When shaping scripts such as Arabic are allowed to break within words due to 'break-all' or 'break-strict', the characters must still be shaped as if the word were not broken.

4.2. Hyphenation: the 'hyphenate' property

Name: hyphenate
Value: none | auto
Initial: none
Applies to: all elements
Inherited: yes
Percentages: N/A
Media: visual
Computed value: specified value

This property determines whether the line-breaking algorithm is allowed to use a hyphenation engine to break within words. Intra-word breaking restrictions have no effect when 'word-break' is 'break-all'. Possible values:

none
No intra-word breaking.
auto
Words can be broken at an appropriate hyphenation point. It requires that the user agent have an hyphenation dictionary for the language of the text being broken.

5. Text Wrapping

Text wrapping is controlled by the 'text-wrap' and 'word-wrap' properties:

5.1. Text Wrap Settings: the 'text-wrap' property

Name: text-wrap
Value: normal | unrestricted | none | suppress
Initial: normal
Applies to: all elements
Inherited: yes
Percentages: N/A
Media: visual
Computed value: specified value

This property specifies the mode of text wrap. Possible values:

normal
Lines may break at allowed break points, as determined by the line-breaking rules in effect.
none
Lines may not break; text that does not fit within the block box overflows it.
unrestricted
Lines may break between any two grapheme clusters. Line-breaking restrictions have no effect and hyphenation does not take place. Character shaping must ignore the break.
suppress
Line breaking is suppressed within the element: breaking is allowed, but priority is given to valid breakpoints before and after the element. If the text breaks, line-breaking restrictions are honored as for 'normal'.

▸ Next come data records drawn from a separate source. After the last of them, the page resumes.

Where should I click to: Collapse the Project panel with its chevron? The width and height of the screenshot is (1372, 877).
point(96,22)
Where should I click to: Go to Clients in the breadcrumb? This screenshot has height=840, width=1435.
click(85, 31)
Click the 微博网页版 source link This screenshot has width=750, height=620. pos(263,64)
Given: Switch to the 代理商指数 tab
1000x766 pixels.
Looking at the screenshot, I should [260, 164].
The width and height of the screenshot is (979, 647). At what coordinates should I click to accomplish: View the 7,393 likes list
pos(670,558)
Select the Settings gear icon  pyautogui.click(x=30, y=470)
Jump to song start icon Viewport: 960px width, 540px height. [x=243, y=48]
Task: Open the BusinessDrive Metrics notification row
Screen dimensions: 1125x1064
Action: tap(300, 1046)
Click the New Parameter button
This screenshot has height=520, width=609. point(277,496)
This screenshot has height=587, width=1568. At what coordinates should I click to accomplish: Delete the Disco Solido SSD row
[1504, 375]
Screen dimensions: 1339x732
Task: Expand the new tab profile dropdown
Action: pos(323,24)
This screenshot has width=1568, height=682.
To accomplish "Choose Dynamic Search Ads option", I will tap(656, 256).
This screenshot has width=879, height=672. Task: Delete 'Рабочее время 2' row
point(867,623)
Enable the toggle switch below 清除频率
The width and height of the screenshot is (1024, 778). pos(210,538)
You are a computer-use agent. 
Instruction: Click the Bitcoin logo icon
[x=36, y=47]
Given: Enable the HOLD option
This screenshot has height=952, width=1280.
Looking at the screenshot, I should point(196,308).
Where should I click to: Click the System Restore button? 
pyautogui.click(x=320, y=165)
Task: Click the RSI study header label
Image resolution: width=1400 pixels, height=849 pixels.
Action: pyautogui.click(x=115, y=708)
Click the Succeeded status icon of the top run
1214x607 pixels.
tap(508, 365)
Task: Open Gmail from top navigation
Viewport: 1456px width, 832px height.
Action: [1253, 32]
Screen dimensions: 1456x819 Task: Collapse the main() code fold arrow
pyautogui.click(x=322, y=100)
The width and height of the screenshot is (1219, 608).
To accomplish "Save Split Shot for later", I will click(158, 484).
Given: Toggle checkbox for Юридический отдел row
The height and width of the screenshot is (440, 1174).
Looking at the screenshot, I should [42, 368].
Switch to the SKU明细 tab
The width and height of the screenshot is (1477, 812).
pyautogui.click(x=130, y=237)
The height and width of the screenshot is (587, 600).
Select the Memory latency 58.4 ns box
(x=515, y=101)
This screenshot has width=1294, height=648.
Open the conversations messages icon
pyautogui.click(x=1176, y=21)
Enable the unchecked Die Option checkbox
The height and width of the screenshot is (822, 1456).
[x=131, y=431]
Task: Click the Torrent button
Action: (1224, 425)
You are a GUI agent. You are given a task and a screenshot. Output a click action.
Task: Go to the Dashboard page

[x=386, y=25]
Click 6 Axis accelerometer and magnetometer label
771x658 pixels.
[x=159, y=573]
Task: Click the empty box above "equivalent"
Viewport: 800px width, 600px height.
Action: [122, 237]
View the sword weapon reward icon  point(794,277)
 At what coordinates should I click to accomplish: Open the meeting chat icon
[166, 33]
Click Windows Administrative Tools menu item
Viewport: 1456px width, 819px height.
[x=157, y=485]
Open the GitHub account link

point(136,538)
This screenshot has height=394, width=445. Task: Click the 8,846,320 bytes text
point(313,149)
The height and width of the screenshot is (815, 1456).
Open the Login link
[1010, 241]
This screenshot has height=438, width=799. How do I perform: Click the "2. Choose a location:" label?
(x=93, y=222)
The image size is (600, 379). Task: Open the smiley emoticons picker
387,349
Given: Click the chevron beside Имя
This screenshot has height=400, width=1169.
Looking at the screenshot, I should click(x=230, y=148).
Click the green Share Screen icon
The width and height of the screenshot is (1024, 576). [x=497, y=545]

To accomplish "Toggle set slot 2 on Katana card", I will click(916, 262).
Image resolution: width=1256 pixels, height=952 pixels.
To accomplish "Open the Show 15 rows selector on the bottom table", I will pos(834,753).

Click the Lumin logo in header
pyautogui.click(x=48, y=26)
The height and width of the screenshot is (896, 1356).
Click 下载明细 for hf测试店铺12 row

When restricted text-wrapping is enabled, UAs that allow breaks at punctutation other than spaces should prioritize breakpoints. For example, if breaks after slashes have a lower priority than spaces, the sequence "check /etc" will never break between the '/' and the 'e'. The UA may use the width of the containing block, the document language, and other factors in assigning priorities.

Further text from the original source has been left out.